═══ Supplied entries ═══
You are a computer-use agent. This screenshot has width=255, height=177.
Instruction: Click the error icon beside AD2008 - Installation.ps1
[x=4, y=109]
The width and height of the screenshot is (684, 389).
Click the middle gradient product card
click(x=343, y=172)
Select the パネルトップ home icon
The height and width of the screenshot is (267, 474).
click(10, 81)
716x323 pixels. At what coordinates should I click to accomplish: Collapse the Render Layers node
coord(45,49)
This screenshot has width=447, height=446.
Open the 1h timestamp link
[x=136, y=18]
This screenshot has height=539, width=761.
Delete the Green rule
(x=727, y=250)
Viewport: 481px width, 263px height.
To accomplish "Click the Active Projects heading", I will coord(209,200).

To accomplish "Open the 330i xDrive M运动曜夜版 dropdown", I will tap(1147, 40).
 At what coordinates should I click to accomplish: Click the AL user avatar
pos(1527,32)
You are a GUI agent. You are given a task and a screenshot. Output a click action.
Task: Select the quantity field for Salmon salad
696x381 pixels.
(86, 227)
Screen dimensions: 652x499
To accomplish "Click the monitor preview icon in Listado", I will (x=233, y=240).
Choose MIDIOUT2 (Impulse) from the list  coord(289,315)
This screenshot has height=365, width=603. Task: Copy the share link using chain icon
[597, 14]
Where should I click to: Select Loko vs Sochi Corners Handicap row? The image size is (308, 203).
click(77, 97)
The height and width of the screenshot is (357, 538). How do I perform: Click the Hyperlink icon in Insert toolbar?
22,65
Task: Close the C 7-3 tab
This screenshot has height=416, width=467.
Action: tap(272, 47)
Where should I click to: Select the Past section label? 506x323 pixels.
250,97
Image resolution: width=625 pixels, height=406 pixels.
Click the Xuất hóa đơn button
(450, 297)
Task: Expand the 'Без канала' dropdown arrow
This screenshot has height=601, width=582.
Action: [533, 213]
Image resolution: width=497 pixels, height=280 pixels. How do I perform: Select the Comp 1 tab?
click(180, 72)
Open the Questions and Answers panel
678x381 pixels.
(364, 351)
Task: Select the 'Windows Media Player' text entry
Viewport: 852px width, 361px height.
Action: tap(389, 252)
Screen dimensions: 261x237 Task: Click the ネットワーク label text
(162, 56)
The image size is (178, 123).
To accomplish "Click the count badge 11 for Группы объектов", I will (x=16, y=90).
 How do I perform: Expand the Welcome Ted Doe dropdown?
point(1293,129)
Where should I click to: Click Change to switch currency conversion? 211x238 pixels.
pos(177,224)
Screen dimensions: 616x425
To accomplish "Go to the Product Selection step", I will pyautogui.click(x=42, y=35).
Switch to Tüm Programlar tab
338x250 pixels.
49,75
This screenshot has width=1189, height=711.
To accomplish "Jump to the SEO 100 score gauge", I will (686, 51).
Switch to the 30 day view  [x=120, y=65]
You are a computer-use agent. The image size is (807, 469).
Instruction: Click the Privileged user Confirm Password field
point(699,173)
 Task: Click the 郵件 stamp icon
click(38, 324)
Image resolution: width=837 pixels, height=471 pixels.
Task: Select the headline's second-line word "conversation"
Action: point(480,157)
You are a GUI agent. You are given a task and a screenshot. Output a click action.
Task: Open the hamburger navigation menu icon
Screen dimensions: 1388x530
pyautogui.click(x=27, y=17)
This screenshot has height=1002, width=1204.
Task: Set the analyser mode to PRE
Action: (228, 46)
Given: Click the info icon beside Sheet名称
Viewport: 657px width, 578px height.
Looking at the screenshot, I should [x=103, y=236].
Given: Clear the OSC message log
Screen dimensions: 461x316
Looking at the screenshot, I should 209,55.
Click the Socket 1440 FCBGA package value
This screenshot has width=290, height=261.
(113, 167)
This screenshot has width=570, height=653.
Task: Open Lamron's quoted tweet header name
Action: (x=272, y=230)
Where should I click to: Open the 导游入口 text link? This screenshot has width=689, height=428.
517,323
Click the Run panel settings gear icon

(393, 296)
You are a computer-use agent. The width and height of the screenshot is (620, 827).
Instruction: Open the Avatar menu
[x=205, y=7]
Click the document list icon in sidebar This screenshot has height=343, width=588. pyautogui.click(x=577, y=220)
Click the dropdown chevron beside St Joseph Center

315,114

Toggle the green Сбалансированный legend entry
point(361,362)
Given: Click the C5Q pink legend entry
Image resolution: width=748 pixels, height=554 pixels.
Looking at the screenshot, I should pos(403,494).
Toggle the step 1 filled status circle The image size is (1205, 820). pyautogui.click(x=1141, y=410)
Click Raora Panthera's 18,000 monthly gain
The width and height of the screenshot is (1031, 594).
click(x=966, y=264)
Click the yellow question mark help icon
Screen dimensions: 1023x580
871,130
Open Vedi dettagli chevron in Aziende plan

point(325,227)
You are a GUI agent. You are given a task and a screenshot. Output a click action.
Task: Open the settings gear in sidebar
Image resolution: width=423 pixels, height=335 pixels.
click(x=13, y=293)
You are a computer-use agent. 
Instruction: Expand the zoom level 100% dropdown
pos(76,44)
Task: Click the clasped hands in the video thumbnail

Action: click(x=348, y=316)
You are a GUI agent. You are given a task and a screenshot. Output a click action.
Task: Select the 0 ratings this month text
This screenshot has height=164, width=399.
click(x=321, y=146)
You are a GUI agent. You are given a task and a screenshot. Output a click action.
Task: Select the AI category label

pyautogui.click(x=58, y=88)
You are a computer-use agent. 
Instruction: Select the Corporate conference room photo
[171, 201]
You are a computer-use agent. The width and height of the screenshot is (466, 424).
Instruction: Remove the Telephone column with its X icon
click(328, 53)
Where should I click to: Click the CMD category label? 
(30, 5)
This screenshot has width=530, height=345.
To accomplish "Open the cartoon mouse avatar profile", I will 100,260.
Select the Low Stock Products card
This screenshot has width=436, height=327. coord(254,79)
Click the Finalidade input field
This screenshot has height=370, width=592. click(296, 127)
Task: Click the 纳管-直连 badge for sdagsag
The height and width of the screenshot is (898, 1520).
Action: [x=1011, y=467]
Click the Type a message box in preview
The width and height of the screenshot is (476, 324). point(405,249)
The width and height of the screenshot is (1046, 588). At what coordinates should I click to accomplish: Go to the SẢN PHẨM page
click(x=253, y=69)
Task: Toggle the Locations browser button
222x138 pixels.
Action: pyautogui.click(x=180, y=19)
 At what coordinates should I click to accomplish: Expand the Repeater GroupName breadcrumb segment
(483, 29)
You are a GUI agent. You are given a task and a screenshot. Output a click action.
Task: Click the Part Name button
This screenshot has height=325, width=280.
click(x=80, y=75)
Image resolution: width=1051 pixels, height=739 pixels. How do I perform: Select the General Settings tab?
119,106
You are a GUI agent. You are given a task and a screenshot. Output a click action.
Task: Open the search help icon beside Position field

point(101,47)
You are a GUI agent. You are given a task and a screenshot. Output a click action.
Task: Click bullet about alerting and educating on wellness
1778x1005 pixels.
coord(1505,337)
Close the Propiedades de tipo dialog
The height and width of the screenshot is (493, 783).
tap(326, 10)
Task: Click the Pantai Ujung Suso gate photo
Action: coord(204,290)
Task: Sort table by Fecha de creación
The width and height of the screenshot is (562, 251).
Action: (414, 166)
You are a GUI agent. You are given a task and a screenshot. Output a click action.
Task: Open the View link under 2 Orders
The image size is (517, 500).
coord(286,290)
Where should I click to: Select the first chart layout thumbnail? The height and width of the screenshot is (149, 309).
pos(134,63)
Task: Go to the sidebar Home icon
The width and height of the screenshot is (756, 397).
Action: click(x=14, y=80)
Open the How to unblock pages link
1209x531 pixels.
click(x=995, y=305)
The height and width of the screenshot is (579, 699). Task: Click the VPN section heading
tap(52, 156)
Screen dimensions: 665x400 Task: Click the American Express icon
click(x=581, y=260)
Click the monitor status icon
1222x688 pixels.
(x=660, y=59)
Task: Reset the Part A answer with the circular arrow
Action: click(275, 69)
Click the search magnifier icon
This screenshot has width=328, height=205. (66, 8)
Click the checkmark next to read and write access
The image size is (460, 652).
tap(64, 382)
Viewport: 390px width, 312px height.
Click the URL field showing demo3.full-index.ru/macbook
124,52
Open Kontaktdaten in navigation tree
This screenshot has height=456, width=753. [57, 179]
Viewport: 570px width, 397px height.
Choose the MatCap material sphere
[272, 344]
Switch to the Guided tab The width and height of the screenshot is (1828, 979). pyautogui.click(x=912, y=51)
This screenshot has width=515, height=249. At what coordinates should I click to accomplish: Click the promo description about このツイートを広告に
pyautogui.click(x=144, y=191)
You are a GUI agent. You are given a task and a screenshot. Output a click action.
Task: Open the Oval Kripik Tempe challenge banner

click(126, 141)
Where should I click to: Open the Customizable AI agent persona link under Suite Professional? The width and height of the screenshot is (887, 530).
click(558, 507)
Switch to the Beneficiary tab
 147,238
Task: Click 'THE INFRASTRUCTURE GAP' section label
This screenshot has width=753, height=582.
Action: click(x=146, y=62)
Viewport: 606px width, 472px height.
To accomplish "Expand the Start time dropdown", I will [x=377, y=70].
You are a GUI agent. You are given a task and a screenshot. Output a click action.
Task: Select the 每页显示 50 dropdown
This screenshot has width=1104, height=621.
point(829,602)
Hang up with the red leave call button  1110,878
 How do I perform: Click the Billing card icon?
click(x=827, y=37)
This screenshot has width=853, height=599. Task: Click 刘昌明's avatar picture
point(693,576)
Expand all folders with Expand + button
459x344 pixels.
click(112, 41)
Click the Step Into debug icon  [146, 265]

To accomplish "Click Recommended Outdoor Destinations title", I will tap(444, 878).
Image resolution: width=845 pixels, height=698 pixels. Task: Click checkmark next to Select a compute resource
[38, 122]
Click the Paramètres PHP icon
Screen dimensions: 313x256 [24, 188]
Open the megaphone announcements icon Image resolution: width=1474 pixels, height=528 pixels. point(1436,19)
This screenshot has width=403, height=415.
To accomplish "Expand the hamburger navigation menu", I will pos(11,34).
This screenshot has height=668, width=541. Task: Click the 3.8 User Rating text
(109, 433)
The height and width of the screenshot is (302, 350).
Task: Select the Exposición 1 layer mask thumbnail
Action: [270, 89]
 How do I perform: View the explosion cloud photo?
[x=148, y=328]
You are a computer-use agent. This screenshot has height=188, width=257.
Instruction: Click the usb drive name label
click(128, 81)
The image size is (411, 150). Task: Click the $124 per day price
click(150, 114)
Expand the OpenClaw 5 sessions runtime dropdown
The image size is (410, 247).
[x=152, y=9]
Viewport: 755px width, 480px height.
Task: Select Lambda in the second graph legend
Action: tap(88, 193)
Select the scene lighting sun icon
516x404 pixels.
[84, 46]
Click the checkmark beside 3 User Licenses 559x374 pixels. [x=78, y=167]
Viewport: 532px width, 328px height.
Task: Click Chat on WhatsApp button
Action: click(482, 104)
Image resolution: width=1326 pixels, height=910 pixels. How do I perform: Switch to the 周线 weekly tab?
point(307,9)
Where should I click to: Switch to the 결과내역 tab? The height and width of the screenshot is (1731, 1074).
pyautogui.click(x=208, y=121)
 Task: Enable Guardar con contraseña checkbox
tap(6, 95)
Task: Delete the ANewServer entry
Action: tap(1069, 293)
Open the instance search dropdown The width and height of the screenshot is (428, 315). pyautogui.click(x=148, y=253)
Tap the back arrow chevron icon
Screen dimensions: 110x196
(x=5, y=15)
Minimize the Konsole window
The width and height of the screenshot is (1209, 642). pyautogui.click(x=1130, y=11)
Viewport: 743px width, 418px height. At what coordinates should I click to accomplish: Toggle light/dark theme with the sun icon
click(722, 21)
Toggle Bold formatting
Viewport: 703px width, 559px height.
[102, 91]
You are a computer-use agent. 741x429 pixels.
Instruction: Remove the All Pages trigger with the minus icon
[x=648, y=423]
═══
To do – Both end lines included, restate word for word the lines above from the line with "This screenshot has height=539, width=761." to the line with "The image size is (178, 123).", and nothing else.

Solution to the problem –
This screenshot has height=539, width=761.
Delete the Green rule
(x=727, y=250)
Viewport: 481px width, 263px height.
To accomplish "Click the Active Projects heading", I will coord(209,200).

To accomplish "Open the 330i xDrive M运动曜夜版 dropdown", I will tap(1147, 40).
 At what coordinates should I click to accomplish: Click the AL user avatar
pos(1527,32)
You are a GUI agent. You are given a task and a screenshot. Output a click action.
Task: Select the quantity field for Salmon salad
696x381 pixels.
(86, 227)
Screen dimensions: 652x499
To accomplish "Click the monitor preview icon in Listado", I will (x=233, y=240).
Choose MIDIOUT2 (Impulse) from the list  coord(289,315)
This screenshot has height=365, width=603. Task: Copy the share link using chain icon
[597, 14]
Where should I click to: Select Loko vs Sochi Corners Handicap row? The image size is (308, 203).
click(77, 97)
The height and width of the screenshot is (357, 538). How do I perform: Click the Hyperlink icon in Insert toolbar?
22,65
Task: Close the C 7-3 tab
This screenshot has height=416, width=467.
Action: tap(272, 47)
Where should I click to: Select the Past section label? 506x323 pixels.
250,97
Image resolution: width=625 pixels, height=406 pixels.
Click the Xuất hóa đơn button
(450, 297)
Task: Expand the 'Без канала' dropdown arrow
This screenshot has height=601, width=582.
Action: [533, 213]
Image resolution: width=497 pixels, height=280 pixels. How do I perform: Select the Comp 1 tab?
click(180, 72)
Open the Questions and Answers panel
678x381 pixels.
(364, 351)
Task: Select the 'Windows Media Player' text entry
Viewport: 852px width, 361px height.
Action: tap(389, 252)
Screen dimensions: 261x237 Task: Click the ネットワーク label text
(162, 56)
The image size is (178, 123).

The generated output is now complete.